La Prossima Stagione – Michele Santeramo

“Un uomo attraversa uno spazio vuoto, un altro lo osserva, già questo è teatro”, così Peter Brook in The Empty space. Perché partire da qua per La prossima stagione di e con Michele Santeramo? Perché ci si incuriosisce, ci si stupisce nell’accorgersi che, da quando l’autore pugliese dà l’avvio a questo “spettacolo da leggere”, ogni cosa – se data al meglio – può provocare turbamento.
E già questo è teatro.

Lentamente Michele Santeramo – camicia bianca, pantaloni e scarpe scure – si avvicina al leggio in scena. Si china leggermente mostrando, così, una chioma indomita di capelli. Guarda alla sua destra il grande schermo che sta quasi al suo fianco ed inizia a narrare di Viola e Massimo. Questo silenzio parla e già questo è teatro.

Viola e Massimo sono immagini (Cristina Gardumi) proiettate sul grande dispositivo, sono creature quasi mitologiche con il corpo per metà umano e la testa di animale. Oggi hanno trent’anni e dentro quella cornice, talvolta gabbia, passeranno la loro vita fino al 2065. Cinquanta anni di immagini delicate e di (dis)umanità immaginata – la nostra. Lo scarto tra la squisitezza delle proiezioni e un testo che fa accuratamente male – “crudele”, come direbbe Artaud – entra dritto in platea, entra dritto nella vita e già questo è teatro.

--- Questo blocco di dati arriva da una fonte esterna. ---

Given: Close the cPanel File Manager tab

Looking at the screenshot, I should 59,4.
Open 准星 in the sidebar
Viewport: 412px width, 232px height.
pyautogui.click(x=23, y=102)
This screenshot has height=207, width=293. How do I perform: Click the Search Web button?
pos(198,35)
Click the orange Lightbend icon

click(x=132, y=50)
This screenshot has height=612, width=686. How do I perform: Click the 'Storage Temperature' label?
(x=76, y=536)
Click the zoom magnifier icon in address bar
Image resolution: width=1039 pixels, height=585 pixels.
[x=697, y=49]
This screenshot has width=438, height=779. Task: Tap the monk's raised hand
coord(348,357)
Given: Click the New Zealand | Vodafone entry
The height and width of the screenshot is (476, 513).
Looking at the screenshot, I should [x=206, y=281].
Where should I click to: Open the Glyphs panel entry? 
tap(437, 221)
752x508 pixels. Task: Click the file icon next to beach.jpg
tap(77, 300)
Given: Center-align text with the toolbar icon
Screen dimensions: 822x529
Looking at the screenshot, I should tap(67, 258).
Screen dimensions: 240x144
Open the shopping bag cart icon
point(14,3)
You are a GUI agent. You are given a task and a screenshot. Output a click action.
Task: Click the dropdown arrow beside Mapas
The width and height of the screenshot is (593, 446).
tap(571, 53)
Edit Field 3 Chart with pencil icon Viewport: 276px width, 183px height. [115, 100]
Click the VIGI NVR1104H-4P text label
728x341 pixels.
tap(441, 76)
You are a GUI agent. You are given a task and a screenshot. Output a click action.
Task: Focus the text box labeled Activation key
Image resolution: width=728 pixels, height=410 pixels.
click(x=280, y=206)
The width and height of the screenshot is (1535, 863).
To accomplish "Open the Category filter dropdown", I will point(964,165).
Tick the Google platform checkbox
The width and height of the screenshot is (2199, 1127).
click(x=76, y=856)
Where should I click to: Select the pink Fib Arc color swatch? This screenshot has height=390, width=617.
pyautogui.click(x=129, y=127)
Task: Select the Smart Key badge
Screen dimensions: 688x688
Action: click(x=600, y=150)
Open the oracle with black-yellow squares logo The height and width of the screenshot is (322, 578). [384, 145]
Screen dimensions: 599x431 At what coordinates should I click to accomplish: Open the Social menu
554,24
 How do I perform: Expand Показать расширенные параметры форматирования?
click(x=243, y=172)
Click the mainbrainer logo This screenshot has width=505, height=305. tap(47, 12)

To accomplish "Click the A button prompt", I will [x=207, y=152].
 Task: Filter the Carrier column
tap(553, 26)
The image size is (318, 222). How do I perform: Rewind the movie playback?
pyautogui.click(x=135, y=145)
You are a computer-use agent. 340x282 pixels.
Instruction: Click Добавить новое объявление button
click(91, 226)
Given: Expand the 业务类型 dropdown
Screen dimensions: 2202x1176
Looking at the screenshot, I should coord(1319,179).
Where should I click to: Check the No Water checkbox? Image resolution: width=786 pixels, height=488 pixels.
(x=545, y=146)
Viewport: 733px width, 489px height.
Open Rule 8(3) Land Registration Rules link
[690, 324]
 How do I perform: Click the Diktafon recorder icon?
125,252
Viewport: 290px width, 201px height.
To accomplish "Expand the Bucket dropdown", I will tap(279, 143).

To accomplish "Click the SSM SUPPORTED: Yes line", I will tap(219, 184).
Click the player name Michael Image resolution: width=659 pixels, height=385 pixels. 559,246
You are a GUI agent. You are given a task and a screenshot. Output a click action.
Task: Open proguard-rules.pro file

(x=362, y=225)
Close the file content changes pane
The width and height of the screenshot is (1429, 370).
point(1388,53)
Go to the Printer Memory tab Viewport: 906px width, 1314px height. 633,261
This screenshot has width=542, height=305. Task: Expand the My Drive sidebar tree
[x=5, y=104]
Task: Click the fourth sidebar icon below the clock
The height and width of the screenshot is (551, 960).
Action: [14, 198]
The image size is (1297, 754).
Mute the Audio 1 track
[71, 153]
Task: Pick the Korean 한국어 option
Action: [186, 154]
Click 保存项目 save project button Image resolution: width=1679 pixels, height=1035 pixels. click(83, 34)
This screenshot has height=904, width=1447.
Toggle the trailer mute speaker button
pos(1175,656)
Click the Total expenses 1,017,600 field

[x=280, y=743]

Viola e Massimo sono appunto proiezioni, esistenze gettate in avanti: su uno schermo, nella vita, in un presente e un futuro che non comprendono e da cui non sono compresi perché rigettati. Come Giani bifronti in lotta con il tempo, se ne riscoprono costantemente estromessi: forse in ritardo rispetto alla crisi, al tirar su una famiglia, al cercare di arrivare alla fine del mese, o forse in anticipo rispetto a quel futuro che già è e impone la sua ombra su due immagini in pericolo.

Michele Santeramo, con il suo calore e il suo peso vocale, rende plastici i sogni di Viola e Massimo quando, giovani, potevano ancora usare il tempo del congiuntivo per immaginare il loro futuro e quando, vecchi, vivono i ricordi come dittature del pensiero, imperativi cui sottrarsi.

Colori di fiaba e parole taglienti come una ghigliottina ci svegliano dal sortilegio quotidiano, regalandoci cinquanta minuti in cui poter immaginare. E già questo è teatro.